In the recent case of Graysons Restaurants Ltd v Jones, the Employment Appeal Tribunal (EAT) considered what would happen to ongoing equal pay claims when an employer becomes insolvent.
Equal pay claims were brought against Liverpool City Council in 2007 by a number of women who worked (and remain working) at various schools throughout Liverpool as cooks and kitchen assistants.
The Claimants’ contracts were transferred through TUPE from the Council, a public sector organisation, to a private sector company, and later another private sector company. That company entered insolvency proceedings in 2009. The assets and employment contracts were purchased by Graysons as part of the insolvency proceedings.
It had been common ground that the Claimants had been doing equivalent work to their male counterparts but that they had been paid less for doing so. As a result there was a presumption of equal pay, but the company was insolvent.
The EAT held that the Claimants’ equal pay claims were capable of being claims for arrears of pay within Section 184(1) Employment Rights Act 1996, and as such are debts in the insolvent company.

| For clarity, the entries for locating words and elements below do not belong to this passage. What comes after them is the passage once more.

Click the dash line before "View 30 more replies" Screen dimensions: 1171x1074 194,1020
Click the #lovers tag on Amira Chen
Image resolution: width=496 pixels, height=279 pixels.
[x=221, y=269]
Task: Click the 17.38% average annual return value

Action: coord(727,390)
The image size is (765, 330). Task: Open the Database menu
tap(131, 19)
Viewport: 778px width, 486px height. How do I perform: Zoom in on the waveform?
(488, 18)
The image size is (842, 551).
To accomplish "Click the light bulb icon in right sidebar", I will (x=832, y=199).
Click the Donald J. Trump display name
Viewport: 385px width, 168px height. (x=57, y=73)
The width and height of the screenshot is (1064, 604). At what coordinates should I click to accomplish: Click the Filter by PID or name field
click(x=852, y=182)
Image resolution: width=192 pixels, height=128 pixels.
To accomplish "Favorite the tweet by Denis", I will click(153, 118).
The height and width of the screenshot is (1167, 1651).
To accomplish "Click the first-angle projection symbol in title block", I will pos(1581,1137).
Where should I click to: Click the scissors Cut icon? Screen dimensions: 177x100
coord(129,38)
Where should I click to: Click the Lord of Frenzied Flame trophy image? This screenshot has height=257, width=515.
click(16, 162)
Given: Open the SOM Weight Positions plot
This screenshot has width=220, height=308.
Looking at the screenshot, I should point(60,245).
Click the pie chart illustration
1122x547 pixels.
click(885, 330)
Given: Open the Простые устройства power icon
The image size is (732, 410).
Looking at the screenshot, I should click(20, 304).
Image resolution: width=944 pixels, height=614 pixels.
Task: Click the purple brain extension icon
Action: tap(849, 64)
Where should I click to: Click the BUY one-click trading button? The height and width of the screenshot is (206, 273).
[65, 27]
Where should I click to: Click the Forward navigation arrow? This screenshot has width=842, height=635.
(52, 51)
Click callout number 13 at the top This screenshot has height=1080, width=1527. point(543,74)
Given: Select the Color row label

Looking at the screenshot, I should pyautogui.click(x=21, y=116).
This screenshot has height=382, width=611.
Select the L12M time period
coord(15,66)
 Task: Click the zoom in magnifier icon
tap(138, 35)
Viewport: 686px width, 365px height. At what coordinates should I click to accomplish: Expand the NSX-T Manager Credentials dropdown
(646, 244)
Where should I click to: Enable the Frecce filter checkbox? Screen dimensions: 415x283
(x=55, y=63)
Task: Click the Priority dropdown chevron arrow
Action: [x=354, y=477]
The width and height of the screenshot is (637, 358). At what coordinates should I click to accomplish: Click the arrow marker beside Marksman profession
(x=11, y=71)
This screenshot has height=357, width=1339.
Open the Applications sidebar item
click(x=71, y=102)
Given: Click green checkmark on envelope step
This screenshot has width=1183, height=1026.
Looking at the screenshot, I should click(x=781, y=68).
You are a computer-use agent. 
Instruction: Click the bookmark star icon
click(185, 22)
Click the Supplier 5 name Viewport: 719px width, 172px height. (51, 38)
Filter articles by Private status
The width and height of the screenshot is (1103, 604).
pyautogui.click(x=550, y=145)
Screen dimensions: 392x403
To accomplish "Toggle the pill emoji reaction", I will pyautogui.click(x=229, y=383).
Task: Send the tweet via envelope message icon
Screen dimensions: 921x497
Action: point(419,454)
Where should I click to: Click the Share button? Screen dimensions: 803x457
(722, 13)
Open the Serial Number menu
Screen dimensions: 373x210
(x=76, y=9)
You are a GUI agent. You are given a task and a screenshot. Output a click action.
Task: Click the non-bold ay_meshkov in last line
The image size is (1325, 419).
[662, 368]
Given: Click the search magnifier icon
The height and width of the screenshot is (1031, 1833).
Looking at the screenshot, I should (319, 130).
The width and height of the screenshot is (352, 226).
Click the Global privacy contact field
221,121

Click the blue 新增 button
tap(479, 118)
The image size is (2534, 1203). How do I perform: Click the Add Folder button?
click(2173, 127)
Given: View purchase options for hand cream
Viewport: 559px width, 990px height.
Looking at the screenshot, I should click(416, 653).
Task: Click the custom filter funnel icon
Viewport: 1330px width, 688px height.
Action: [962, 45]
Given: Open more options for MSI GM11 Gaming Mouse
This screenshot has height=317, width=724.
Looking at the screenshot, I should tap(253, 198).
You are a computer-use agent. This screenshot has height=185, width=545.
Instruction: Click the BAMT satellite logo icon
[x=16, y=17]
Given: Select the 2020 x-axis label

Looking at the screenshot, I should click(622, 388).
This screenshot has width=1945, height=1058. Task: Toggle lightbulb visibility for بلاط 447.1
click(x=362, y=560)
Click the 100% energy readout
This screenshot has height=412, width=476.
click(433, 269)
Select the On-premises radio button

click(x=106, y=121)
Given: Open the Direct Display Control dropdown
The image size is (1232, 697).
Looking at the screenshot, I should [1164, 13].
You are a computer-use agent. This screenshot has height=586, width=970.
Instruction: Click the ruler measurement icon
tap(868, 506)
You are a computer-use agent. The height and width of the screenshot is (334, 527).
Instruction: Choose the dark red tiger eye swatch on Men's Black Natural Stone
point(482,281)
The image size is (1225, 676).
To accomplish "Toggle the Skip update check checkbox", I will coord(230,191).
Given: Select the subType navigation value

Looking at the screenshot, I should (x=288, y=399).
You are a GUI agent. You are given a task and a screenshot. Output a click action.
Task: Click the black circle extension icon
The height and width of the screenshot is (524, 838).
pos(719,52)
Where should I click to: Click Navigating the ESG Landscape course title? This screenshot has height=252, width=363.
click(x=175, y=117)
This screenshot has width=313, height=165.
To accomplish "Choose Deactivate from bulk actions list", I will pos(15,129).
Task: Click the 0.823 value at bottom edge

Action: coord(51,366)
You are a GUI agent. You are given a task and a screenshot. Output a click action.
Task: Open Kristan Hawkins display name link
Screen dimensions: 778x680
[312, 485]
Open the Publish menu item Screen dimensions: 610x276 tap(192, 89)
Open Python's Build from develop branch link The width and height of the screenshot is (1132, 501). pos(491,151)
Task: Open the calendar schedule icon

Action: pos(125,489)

Because the insolvent company couldn’t pay, the Claimants were entitled to up to eight weeks’ equal pay arrears from the National Insurance Fund, and any further arrears transferred to Graysons.
In order to avoid potentially hefty liabilities, prospective purchasers of the assets of insolvent companies should ensure that they conduct sufficient due diligence and ask questions relating to any ongoing or potential claims.